Dreams of a “Brexit bonus” have been dashed after Liz Truss admitted today (20 September) that a trade deal between the UK and the US would not be achieved for years. “There aren’t currently any negotiations taking place with the US and I don’t have any expectations that those are going to start in the short to medium term,” Truss told reporters as she travelled to New York for her first foreign trip as Prime Minister.
A free trade deal with the US was touted as one of the biggest benefits of Brexit for the UK; it was supposed to be the main substitute for reduced trade with the EU. The latest trade statistics published by HM Revenue and Customs (HMRC), however, reveal that trade with the US pales in comparison to that with EU countries. In July exports to the US totalled £4bn, compared with £17.4bn to the EU.

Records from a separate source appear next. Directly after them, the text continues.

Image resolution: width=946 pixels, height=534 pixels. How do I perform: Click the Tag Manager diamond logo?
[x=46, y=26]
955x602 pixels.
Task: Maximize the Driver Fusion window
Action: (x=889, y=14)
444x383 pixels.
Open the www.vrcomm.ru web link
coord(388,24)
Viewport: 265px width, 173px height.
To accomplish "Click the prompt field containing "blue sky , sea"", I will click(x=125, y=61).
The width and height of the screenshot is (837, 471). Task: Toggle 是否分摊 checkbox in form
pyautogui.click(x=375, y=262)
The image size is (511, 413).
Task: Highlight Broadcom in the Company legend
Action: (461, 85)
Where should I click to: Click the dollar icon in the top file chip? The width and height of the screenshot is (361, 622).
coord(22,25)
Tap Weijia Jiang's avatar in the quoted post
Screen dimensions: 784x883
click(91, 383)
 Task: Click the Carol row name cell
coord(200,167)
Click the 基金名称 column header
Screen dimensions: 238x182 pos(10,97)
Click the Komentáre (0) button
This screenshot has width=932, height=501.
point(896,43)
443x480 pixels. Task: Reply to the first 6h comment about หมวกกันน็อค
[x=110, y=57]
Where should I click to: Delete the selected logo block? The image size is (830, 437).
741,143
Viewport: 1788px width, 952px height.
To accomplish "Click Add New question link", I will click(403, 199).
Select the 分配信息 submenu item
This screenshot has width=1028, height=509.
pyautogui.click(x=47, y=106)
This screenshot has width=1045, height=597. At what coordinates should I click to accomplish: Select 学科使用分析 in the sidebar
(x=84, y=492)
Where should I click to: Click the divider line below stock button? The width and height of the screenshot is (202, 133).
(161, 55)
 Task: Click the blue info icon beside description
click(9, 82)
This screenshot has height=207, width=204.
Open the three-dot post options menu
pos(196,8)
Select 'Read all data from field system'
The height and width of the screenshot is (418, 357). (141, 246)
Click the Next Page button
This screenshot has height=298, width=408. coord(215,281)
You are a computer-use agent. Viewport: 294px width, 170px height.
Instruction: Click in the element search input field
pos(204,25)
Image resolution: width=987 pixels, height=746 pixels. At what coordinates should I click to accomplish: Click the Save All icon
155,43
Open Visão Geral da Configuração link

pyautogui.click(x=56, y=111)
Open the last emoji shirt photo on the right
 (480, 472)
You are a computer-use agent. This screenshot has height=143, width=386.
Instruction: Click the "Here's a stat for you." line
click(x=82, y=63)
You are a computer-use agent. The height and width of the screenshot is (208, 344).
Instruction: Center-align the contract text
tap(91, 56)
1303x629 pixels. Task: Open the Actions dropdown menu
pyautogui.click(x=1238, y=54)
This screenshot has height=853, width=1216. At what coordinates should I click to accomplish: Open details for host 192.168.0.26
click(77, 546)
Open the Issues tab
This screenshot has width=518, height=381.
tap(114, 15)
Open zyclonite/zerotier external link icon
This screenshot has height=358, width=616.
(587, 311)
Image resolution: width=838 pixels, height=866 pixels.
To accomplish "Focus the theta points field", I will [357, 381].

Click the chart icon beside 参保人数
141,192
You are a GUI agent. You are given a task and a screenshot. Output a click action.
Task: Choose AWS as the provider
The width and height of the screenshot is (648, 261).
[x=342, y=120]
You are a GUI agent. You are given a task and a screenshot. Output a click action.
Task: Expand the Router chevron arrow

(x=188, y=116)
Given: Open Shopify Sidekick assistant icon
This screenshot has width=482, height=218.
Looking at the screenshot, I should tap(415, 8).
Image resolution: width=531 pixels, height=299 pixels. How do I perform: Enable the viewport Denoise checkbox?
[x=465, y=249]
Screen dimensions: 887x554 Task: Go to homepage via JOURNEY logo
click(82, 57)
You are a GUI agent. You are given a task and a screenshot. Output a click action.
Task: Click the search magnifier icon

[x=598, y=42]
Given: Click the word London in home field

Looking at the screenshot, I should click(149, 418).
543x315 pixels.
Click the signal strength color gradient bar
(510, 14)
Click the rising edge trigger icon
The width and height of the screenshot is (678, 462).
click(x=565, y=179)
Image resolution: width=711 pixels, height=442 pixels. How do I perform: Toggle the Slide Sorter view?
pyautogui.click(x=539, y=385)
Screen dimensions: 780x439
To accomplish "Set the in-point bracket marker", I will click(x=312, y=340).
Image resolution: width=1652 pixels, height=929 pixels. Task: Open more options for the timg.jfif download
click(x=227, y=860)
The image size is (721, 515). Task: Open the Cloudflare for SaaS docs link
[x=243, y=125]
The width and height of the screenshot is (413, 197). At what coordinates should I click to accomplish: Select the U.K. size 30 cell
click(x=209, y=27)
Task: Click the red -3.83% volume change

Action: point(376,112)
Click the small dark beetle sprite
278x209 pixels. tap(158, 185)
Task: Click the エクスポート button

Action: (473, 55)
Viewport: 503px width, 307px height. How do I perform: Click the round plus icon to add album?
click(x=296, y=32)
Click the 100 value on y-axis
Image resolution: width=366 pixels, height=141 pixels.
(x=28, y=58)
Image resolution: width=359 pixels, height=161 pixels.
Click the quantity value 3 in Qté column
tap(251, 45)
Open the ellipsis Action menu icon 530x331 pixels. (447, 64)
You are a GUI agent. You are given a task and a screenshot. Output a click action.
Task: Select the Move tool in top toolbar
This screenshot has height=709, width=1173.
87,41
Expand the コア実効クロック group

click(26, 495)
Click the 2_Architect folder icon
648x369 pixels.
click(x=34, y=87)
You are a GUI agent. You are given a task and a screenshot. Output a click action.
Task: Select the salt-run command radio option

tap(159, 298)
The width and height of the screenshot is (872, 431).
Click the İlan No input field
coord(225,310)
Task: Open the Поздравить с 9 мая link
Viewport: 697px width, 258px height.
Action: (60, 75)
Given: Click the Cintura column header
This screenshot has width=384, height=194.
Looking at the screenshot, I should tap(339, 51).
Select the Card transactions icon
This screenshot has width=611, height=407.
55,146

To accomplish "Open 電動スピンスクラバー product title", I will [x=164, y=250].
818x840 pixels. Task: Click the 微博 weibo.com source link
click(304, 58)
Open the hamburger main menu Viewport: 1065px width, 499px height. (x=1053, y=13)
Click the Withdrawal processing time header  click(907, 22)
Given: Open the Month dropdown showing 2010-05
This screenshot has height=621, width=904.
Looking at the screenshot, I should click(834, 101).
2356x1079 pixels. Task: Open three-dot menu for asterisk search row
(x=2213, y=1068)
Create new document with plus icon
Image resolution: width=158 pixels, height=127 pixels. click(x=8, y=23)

Exports to the EU made up 47.1 per cent of the UK’s total trade in July. The trade data from HMRC also shows the UK’s exports to the EU rose by 4.4 per cent compared with the previous month, and by 30 per cent when compared to July 2021.
Truss has said that the UK will focus on joining the trans-Pacific trading partnership and establishing new trade deals with India and countries in the Gulf region. Exports to the United Arab Emirates in July this year doubled from the previous month and almost tripled when compared to the same period last year.